This module references [RFC6991] and the traffic-selector-types module defined in this document.
<CODE BEGINS> file "ietf-pmip-qos@2016-02-10.yang"
module ietf-pmip-qos {
yang-version 1;
namespace
"urn:ietf:params:xml:ns:yang:ietf-pmip-qos";
prefix "qos-pmip";
import ietf-inet-types {
prefix inet;
revision-date 2013-07-15;
}
import ietf-traffic-selector-types { prefix traffic-selectors; }
organization "IETF Distributed Mobility Management (DMM)
Working Group";
contact
"WG Web: <http://tools.ietf.org/wg/netmod/>
WG List: <mailto:netmod@ietf.org>
WG Chair: Dapeng Liu
<mailto:maxpassion@gmail.com>
WG Chair: Jouni Korhonen
<mailto:jouni.nospam@gmail.com>
Editor: Satoru Matsushima
<mailto:satoru.matsushima@g.softbank.co.jp>
Editor: Lyle Bertz
<mailto:lylebe551144@gmail.com>";
description
"This module contains a collection of YANG definitions for
quality of service paramaters used in Proxy Mobile IPv6.
Copyright (c) 2016 IETF Trust and the persons identified as the
document authors. All rights reserved.

# Stated goal 1
Do these statements agree with the YANG module excerpt? (a) The module imports ietf-inet-types with a revision date of 2013-07-15. (b) The module uses the prefix "inet" for itself. (c) Dapeng Liu is listed as an editor.
# Stated goal 2
Could you reproduce, word for word, the stretch of the YANG module excerpt from "This module references" through "Mobility Management (DMM)"?
The rows that follow were drawn from a separate source.

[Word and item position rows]

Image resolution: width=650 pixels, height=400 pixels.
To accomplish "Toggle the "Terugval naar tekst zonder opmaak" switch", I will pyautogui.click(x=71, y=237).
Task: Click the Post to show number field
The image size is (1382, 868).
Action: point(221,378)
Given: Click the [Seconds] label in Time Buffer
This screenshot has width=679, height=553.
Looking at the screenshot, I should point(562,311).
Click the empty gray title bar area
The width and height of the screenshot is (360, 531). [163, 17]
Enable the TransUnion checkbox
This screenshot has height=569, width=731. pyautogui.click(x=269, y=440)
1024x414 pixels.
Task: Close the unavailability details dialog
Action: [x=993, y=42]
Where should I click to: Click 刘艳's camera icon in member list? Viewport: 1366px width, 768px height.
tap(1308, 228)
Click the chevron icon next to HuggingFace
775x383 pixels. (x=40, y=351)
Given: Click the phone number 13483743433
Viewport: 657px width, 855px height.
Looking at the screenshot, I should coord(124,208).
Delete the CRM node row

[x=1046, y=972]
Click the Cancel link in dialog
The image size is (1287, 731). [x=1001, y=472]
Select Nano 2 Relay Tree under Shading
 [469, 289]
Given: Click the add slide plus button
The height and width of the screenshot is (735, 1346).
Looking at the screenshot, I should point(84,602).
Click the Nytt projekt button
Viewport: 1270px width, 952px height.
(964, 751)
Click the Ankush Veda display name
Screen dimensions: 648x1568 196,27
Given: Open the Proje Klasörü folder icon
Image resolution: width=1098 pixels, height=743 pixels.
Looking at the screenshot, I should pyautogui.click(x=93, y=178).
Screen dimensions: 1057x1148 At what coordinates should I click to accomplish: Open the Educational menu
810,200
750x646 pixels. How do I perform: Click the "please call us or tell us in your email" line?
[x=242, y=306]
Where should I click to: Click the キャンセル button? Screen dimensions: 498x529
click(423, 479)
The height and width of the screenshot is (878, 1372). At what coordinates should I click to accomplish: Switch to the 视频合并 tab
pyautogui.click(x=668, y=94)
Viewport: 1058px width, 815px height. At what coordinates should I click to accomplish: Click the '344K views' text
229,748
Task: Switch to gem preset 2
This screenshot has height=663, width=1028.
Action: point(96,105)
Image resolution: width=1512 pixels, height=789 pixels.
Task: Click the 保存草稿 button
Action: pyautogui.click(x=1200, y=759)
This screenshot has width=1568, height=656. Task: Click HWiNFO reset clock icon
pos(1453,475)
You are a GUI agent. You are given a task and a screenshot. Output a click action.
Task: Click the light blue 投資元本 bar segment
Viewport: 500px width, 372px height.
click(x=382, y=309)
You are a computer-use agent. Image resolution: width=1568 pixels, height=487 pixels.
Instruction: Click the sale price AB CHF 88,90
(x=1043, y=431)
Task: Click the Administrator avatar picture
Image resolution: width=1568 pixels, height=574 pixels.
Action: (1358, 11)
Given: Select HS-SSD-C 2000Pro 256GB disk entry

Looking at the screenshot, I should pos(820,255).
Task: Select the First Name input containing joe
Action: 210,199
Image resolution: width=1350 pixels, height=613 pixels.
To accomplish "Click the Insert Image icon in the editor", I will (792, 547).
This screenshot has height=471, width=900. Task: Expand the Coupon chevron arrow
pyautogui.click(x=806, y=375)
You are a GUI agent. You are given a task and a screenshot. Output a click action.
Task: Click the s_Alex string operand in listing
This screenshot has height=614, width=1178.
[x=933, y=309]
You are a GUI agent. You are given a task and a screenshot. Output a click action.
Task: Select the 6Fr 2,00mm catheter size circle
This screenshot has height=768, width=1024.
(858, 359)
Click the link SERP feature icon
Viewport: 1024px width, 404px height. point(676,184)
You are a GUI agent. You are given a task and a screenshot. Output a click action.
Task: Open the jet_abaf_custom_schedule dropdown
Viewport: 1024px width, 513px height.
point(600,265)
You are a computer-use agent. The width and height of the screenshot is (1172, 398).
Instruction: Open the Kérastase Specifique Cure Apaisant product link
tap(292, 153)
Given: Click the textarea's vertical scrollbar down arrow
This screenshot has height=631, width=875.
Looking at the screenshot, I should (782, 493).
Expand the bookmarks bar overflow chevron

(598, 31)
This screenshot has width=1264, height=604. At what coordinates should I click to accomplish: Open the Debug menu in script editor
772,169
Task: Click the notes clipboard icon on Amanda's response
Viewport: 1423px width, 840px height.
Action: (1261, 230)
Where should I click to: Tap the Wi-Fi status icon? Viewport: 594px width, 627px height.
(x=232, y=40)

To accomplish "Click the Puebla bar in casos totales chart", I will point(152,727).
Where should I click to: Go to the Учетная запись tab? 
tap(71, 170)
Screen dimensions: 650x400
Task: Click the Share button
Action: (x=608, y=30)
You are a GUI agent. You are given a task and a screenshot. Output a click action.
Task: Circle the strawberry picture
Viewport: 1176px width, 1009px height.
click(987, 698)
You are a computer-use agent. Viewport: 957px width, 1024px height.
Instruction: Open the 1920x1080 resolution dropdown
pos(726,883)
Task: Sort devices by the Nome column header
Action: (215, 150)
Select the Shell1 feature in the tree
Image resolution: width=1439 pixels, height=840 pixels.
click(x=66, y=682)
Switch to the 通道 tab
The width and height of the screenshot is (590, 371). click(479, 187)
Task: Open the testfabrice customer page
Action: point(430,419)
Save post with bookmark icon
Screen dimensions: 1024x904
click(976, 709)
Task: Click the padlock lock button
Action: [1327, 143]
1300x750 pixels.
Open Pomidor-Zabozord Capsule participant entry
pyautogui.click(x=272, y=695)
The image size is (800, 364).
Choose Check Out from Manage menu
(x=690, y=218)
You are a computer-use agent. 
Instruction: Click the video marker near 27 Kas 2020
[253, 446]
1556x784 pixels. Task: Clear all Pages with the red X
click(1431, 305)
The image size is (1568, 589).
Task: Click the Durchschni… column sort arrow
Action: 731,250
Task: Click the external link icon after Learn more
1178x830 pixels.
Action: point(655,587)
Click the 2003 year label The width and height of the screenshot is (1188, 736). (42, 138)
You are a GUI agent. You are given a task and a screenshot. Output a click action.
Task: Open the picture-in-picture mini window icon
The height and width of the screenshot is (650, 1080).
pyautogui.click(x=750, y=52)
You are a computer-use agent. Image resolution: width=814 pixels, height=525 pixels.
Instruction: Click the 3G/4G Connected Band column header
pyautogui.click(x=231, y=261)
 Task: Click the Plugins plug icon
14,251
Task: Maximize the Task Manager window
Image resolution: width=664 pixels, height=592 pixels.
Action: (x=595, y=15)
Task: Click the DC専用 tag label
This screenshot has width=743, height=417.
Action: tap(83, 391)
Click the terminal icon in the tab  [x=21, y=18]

# Exercise output 1
(a) Yes: "revision-date 2013-07-15;"
(b) No: "prefix "qos-pmip";"
(c) No: "WG Chair: Dapeng Liu"

# Exercise output 2
This module references [RFC6991] and the traffic-selector-types module defined in this document.
<CODE BEGINS> file "ietf-pmip-qos@2016-02-10.yang"
module ietf-pmip-qos {
yang-version 1;
namespace
"urn:ietf:params:xml:ns:yang:ietf-pmip-qos";
prefix "qos-pmip";
import ietf-inet-types {
prefix inet;
revision-date 2013-07-15;
}
import ietf-traffic-selector-types { prefix traffic-selectors; }
organization "IETF Distributed Mobility Management (DMM)